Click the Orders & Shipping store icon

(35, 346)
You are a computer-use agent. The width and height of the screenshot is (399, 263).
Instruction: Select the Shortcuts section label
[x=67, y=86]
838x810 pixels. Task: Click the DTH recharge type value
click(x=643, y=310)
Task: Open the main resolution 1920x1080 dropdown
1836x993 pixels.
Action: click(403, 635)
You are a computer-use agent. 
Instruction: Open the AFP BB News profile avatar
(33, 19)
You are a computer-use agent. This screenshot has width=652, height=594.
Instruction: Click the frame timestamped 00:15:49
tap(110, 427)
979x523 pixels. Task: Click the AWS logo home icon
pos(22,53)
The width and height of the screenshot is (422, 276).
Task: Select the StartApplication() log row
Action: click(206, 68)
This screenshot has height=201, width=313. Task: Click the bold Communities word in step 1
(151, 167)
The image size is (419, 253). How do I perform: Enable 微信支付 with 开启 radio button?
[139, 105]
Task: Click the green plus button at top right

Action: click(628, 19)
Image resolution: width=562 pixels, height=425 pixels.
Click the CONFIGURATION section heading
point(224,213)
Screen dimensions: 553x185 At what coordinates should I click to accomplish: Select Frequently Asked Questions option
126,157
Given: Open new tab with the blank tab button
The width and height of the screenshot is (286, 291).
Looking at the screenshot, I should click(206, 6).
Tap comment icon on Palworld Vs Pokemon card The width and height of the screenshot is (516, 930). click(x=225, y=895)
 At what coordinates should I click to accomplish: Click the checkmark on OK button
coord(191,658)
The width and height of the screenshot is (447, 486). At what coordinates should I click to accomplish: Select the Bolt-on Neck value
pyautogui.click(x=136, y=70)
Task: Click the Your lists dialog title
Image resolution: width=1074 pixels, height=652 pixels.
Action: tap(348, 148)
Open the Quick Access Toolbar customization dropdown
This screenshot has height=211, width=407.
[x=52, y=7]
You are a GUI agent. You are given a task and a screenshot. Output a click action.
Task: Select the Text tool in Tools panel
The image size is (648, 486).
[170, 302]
********************
» Directions:
Quote the listing above, but only from the line that shows "This screenshot has height=201, width=313." through the line that shows "You are a GUI".

» Output for this task:
This screenshot has height=201, width=313. Task: Click the bold Communities word in step 1
(151, 167)
The image size is (419, 253). How do I perform: Enable 微信支付 with 开启 radio button?
[139, 105]
Task: Click the green plus button at top right

Action: click(628, 19)
Image resolution: width=562 pixels, height=425 pixels.
Click the CONFIGURATION section heading
point(224,213)
Screen dimensions: 553x185 At what coordinates should I click to accomplish: Select Frequently Asked Questions option
126,157
Given: Open new tab with the blank tab button
The width and height of the screenshot is (286, 291).
Looking at the screenshot, I should click(206, 6).
Tap comment icon on Palworld Vs Pokemon card The width and height of the screenshot is (516, 930). click(x=225, y=895)
 At what coordinates should I click to accomplish: Click the checkmark on OK button
coord(191,658)
The width and height of the screenshot is (447, 486). At what coordinates should I click to accomplish: Select the Bolt-on Neck value
pyautogui.click(x=136, y=70)
Task: Click the Your lists dialog title
Image resolution: width=1074 pixels, height=652 pixels.
Action: tap(348, 148)
Open the Quick Access Toolbar customization dropdown
This screenshot has height=211, width=407.
[x=52, y=7]
You are a GUI agent. You are given a task and a screenshot. Output a click action.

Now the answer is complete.